My phone rang, saving me from explaining that I couldn’t eat a bite at the moment if my life depended on it.
“Mom?” I said a little breathlessly.
“What’s she saying? Put her on speaker,” Ivy said, talking over the sound of my mother’s voice. I held up one finger.
“Paulie, just put her on speaker,” Ivy said. “Now you’re making me nuts.”
“Really? Really? Okay, thanks!” I said. “Bye!”
Then I beamed at my best friend. “That’s where it was,” I said. “My mom just found it. Mailbox that isn’t a mailbox. There’s a package inside, with a card addressed to me.”
Ivy’s smile matched my own. She stood up. “I’m going to get this pizza wrapped up to go,” she said.
An hour later, I was sitting in my room on my bed, the contents of Benny’s package in my hand. The present itself, beautifully wrapped in red-and-gold paper, was a black velvet box containing a delicate necklace with a tiny heart-shaped charm. Inside the card Benny had created a handmade coupon that said:
THIS COUPON GOOD FOR ONE (1) HOLIDAY DINNER AT THE RESTAURANT OF YOUR CHOICE—CALL ME TO REDEEM THIS VALUABLE OFFER!
No wonder he thought it was strange when I never called, I thought, holding the little necklace up so I could better admire it. A heart-shaped necklace and an offer for a fancy dinner, and for all he knew, I had just ignored them.
I had come such a long way since last year, when I suffered mostly in silence with the knowledge of my crush, rather than risk humiliation by actually trying to get to know Benny.
And after all that, I still picked saying nothing over taking a risk, I scolded myself. I’d come a long way in the confidence department, but I still had a lot of work to do in that department! My friends had been so right—all I had accomplished by putting my head in the sand was to create more confusion between me and Benny, not to mention an agonizing week at school. I couldn’t wait to finally talk to him.
He called me as soon as the movie was out. I tried not to sound as giddy as I felt.
“And you’re totally not the first person to make that mistake,” I reassured Benny. “When the mailman goes on vacation, the guy filling in puts the mail in there sometimes.”
“Still, I am so sorry,” he told me earnestly. “I feel like an idiot—I don’t know why I just didn’t come out and say something when I didn’t hear from you. Instead, I made you wait because I was too nervous to just ask. To be honest, I figured you hated the present, or . . . no offense, but maybe you had started liking somebody else, and the necklace just made everything worse . . .”
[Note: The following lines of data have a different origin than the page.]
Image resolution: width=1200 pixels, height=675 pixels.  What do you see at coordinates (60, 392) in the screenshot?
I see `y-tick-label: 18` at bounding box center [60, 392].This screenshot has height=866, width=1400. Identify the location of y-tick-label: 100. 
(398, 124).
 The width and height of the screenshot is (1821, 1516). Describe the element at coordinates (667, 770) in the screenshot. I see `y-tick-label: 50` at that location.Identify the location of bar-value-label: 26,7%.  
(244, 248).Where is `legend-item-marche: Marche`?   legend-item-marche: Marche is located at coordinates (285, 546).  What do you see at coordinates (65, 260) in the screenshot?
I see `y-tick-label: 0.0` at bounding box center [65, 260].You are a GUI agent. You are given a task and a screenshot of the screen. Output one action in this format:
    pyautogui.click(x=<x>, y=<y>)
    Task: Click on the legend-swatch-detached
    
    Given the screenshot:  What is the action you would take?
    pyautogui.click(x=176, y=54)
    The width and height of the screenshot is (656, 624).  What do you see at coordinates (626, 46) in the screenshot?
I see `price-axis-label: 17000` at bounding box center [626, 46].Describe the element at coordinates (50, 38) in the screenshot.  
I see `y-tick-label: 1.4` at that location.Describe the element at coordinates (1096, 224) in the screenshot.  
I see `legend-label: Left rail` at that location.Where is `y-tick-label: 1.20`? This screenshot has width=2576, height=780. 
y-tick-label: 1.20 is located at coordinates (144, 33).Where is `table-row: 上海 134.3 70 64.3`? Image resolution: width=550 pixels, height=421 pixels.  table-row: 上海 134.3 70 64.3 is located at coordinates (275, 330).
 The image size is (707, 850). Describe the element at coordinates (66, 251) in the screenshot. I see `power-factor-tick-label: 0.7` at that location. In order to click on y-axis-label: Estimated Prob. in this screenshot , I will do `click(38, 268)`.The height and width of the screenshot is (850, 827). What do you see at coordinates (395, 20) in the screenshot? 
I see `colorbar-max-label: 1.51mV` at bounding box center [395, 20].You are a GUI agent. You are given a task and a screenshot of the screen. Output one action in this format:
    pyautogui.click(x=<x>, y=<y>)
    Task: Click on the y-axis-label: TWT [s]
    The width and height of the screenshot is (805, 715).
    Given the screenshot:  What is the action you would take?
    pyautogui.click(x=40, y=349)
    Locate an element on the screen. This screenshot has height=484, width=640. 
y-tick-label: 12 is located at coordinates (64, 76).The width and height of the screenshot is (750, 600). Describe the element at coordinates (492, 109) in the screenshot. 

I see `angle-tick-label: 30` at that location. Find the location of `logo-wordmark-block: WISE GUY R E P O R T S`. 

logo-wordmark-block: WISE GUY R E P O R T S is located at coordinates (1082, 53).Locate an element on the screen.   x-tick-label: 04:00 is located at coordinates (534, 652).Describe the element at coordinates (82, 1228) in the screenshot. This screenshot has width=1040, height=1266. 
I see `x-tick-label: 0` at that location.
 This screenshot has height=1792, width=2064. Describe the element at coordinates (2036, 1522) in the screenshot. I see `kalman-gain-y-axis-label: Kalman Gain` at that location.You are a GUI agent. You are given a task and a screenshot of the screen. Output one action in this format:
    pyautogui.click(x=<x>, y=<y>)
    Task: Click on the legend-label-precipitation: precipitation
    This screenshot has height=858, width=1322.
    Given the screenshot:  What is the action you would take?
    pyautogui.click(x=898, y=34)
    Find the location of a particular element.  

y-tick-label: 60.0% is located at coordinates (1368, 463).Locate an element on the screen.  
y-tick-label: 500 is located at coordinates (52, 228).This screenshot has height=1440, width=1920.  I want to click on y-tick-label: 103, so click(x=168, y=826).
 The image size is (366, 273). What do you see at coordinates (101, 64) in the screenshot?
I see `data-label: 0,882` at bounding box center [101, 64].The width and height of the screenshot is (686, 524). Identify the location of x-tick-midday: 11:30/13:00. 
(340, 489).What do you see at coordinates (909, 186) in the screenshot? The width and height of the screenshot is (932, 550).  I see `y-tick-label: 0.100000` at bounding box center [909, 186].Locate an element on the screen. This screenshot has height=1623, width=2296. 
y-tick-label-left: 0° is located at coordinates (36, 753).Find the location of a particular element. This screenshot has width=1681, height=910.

At that moment I truly believed Benny Novak was the sweetest guy that had ever lived.
“No, I should have said something to you,” I said. “I’m the one that should feel like an idiot.”
“Okay, I’ll make you a deal,” Benny said. “How about we both agree to forget we feel like idiots!”
“Awesome,” I agreed, beaming. “And honestly, Benny, I love my present. The necklace is beautiful, and I would love to go to a restaurant with you. Though I guess it wouldn’t exactly count as a holiday dinner anymore.”
“Well, we’ll make our own holiday—a new one,” he said. “We’ll call it Benny and Paulina Are Not Idiots Day.”
“Yes, perfect,” I said, laughing. “We’ll have a blast celebrating that.”
And hopefully, I added silently, we will be celebrating it next year, too. And maybe even the year after!